How to Apply for Short-Term Disability in NY
Demystify applying for short-term disability in New York. This guide streamlines the entire process, ensuring you navigate it effectively.
Demystify applying for short-term disability in New York. This guide streamlines the entire process, ensuring you navigate it effectively.
Applying for short-term disability benefits in New York provides wage replacement for non-work-related illnesses or injuries. This guide outlines the application process.
New York has a mandatory disability benefits law, known as the New York Disability Benefits Law (DBL). This law provides cash benefits to eligible employees for non-work-related disabilities not covered by Workers’ Compensation. Benefits are typically paid by an employer’s insurance carrier or directly by self-insured employers. The New York State Workers’ Compensation Board (WCB) oversees these benefits.
Eligibility for New York short-term disability depends on employment status and the nature of the disability. Individuals must be employed or recently employed, and the condition must be non-work-related. Full-time employees are typically eligible after four consecutive weeks of employment with a covered employer.
A seven-day waiting period applies before benefits begin. The disability must prevent the individual from performing their job duties. Medical certification from a healthcare provider, such as a physician, chiropractor, podiatrist, psychologist, dentist, or certified nurse midwife, is required to confirm the disability and its expected duration.
Applicants need specific information and documents for a short-term disability application.
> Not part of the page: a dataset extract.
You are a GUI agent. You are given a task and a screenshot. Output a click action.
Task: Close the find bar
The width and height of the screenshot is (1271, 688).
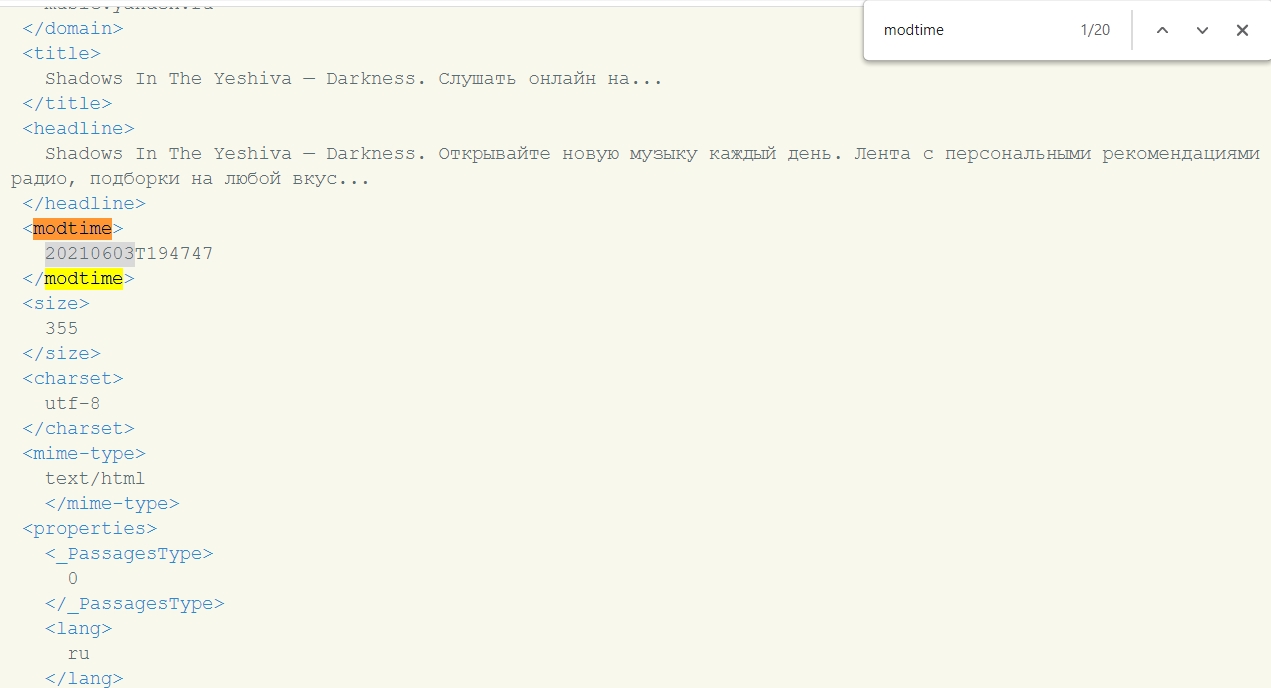coord(1242,31)
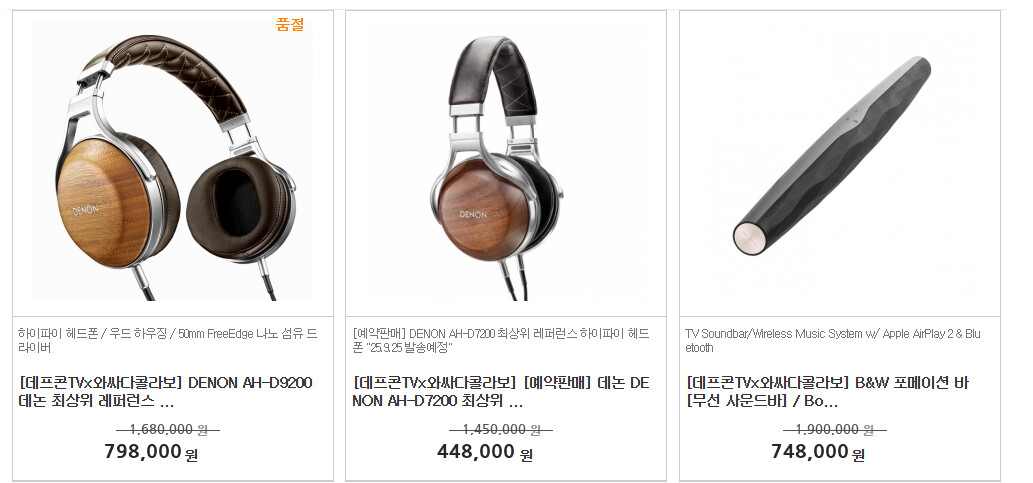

This includes personal details like name, address, and Social Security number, and employer information such as business name, address, and telephone number.
The primary application form is Form DB-450, “Notice and Proof of Claim for Disability Benefits.” This form has sections for the employee, employer, and healthcare provider. Form DB-450 is available from the New York State Workers’ Compensation Board website, the employer, or the employer’s insurance carrier.
On Part A, the employee enters personal details, employer information, and the disability start date. Part B requires the healthcare provider to certify the disability, including diagnosis, treatment, and expected duration. Part C requires the employer to provide employment details and their insurance carrier information.
Once Form DB-450 is completed by the employee, employer, and healthcare provider, submit it to the employer’s disability benefits insurance carrier. If the employer is self-insured, submit the form directly to the employer. Send the application by certified mail with a return receipt requested for proof of submission. The claim form must be submitted within 30 calendar days of the first day of disability to avoid losing benefits.
After submission, the insurance carrier or employer will review the claim. A response is typically provided within 18 days of the first day of disability leave or the carrier’s receipt of the completed claim, whichever is later. Benefits are generally paid every two weeks if approved.
Potential outcomes include approval, denial, or a request for additional information. If denied, the applicant receives a Notice of Denial of Claim for Disability Benefits (Form DB-DEN) or a Notice of Total or Partial Rejection of Claim for Disability Benefits (Form DB-451). Keep copies of all submitted documents and correspondence for personal records.